RECORDS PROVIDED section start
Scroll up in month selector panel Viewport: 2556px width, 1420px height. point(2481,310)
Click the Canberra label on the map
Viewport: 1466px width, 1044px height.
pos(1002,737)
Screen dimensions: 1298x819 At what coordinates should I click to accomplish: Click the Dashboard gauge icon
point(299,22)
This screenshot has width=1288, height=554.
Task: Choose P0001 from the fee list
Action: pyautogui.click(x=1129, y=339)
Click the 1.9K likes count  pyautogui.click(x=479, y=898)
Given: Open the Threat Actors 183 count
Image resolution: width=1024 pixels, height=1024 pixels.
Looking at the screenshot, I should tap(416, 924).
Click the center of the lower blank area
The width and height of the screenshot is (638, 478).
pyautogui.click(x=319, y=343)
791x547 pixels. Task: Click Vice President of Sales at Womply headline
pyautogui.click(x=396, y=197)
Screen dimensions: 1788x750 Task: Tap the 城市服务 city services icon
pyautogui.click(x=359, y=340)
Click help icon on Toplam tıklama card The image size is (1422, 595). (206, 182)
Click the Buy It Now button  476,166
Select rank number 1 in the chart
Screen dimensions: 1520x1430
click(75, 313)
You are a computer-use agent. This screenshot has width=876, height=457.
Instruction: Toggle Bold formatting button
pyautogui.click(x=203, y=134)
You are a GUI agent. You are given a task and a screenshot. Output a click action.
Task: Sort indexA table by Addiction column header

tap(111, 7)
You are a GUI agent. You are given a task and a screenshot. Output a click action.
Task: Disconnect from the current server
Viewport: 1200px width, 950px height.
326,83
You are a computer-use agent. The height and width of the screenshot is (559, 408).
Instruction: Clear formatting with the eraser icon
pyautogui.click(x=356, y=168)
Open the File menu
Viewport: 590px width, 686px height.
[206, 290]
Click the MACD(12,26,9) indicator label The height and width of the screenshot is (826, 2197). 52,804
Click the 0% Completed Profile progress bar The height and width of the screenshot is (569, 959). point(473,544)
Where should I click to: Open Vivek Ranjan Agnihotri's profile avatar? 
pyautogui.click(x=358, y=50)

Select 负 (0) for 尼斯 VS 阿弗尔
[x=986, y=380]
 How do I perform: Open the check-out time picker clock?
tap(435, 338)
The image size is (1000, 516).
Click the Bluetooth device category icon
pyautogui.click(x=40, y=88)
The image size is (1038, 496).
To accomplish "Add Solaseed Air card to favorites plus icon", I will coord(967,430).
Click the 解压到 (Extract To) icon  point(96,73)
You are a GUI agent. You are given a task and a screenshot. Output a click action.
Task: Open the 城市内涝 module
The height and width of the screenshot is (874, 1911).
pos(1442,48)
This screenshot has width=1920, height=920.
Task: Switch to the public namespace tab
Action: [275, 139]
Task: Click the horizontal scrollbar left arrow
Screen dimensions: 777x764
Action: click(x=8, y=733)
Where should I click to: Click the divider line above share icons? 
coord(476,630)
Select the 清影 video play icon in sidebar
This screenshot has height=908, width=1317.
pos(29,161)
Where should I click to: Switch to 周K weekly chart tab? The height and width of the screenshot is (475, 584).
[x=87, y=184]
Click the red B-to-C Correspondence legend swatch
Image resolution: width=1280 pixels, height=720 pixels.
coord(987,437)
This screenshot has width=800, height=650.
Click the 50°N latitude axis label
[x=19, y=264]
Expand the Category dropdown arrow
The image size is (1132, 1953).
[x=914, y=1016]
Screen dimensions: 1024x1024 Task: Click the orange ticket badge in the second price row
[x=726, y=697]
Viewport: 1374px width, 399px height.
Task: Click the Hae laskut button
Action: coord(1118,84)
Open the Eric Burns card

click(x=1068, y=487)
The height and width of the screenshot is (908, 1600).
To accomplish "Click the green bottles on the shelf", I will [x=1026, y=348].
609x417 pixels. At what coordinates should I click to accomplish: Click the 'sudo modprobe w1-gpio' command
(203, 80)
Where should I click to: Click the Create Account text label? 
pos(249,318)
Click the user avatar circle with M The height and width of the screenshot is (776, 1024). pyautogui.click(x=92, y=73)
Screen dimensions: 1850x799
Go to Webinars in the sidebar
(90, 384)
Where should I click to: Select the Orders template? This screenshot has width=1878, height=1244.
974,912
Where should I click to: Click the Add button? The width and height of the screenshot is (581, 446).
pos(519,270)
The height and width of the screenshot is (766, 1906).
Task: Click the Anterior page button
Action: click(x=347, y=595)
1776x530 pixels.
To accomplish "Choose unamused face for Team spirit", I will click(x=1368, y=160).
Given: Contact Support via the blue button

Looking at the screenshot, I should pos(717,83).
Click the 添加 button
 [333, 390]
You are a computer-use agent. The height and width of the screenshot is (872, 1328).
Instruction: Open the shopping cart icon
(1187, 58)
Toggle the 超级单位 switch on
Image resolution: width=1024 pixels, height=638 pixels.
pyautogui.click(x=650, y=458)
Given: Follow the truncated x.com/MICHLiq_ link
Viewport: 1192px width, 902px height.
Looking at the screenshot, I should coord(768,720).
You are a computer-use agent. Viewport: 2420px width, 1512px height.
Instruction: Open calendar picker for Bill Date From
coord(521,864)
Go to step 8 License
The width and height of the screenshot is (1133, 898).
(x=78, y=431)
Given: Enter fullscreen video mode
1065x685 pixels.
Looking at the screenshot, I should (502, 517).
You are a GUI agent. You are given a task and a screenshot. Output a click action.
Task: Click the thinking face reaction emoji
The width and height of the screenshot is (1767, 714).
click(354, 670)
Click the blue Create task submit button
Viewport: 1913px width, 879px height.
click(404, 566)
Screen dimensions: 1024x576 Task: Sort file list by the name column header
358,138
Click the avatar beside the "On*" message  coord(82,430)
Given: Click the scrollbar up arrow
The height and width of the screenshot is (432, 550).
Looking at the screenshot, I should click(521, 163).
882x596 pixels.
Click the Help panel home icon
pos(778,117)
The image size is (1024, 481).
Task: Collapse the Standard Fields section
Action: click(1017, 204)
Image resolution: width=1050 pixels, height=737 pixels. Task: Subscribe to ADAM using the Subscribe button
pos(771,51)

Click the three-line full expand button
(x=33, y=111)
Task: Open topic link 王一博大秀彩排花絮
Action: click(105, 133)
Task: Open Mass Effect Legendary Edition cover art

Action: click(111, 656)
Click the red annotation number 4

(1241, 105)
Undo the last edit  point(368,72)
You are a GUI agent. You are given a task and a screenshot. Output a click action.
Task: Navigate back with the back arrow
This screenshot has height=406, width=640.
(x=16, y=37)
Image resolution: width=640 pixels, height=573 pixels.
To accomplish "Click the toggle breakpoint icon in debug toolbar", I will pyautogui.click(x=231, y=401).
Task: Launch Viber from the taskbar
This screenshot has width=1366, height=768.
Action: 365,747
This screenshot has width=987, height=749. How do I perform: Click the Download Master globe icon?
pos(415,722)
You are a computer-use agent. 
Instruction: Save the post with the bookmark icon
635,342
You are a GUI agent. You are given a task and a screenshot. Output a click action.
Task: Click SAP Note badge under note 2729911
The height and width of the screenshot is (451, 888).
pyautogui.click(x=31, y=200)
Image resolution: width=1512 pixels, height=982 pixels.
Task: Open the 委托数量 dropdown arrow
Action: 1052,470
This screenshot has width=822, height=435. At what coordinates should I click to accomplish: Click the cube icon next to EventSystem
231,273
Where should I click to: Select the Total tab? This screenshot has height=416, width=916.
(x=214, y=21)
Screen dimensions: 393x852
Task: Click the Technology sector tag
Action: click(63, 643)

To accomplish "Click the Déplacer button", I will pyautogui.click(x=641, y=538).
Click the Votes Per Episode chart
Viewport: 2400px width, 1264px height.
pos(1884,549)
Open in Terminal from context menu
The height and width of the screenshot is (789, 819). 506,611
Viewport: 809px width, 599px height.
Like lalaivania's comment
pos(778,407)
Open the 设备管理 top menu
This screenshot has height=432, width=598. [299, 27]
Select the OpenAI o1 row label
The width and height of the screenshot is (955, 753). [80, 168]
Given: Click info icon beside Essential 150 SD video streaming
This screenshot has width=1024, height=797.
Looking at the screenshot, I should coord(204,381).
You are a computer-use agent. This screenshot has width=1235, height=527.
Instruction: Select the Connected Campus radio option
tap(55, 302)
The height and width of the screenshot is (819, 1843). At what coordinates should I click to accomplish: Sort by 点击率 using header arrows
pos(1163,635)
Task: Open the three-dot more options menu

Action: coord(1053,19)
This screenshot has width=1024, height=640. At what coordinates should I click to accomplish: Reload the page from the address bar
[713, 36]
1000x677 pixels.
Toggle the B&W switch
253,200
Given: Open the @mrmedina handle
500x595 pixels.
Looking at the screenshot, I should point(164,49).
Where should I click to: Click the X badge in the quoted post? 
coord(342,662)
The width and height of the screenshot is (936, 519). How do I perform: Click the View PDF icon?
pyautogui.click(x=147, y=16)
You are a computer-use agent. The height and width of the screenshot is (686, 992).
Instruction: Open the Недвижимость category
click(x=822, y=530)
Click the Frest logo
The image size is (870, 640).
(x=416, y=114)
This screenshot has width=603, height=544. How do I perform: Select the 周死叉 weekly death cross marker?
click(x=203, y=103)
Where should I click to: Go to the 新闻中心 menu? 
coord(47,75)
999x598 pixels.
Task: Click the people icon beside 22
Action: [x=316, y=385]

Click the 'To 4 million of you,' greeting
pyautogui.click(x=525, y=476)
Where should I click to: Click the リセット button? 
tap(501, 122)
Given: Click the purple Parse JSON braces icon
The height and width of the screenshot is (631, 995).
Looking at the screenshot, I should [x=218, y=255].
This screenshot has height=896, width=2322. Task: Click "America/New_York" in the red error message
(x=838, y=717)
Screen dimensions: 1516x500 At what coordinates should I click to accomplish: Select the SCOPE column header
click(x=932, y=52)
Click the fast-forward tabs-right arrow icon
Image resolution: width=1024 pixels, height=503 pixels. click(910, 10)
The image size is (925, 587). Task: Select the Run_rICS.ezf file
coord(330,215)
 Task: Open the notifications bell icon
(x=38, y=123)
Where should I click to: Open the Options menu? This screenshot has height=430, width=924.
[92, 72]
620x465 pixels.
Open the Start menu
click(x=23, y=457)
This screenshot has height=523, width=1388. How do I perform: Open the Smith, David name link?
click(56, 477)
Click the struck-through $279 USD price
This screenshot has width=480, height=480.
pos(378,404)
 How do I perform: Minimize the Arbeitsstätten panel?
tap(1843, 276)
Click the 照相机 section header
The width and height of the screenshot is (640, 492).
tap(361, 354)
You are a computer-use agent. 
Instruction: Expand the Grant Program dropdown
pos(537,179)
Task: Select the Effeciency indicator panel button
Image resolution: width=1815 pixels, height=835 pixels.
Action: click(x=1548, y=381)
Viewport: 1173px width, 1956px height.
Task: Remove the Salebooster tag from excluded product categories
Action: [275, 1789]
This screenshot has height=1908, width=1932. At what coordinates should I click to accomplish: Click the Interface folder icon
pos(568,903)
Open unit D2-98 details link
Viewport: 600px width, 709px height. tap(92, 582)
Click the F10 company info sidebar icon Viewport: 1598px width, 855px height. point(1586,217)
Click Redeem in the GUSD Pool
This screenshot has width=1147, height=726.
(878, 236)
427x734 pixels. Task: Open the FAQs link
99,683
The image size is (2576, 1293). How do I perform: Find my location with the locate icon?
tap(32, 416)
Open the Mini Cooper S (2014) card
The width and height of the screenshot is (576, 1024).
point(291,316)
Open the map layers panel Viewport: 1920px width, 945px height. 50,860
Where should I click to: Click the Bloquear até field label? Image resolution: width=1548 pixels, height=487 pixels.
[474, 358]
RECORDS PROVIDED section end
WHAT THE TASK ASKS >> The line containing "Given: Open the Threat Actors 183 count" marks the end: copy exactly every line from the top of the data above down to it, that line included.

ANSWER FOR THE TASK >>
Scroll up in month selector panel Viewport: 2556px width, 1420px height. point(2481,310)
Click the Canberra label on the map
Viewport: 1466px width, 1044px height.
pos(1002,737)
Screen dimensions: 1298x819 At what coordinates should I click to accomplish: Click the Dashboard gauge icon
point(299,22)
This screenshot has width=1288, height=554.
Task: Choose P0001 from the fee list
Action: pyautogui.click(x=1129, y=339)
Click the 1.9K likes count  pyautogui.click(x=479, y=898)
Given: Open the Threat Actors 183 count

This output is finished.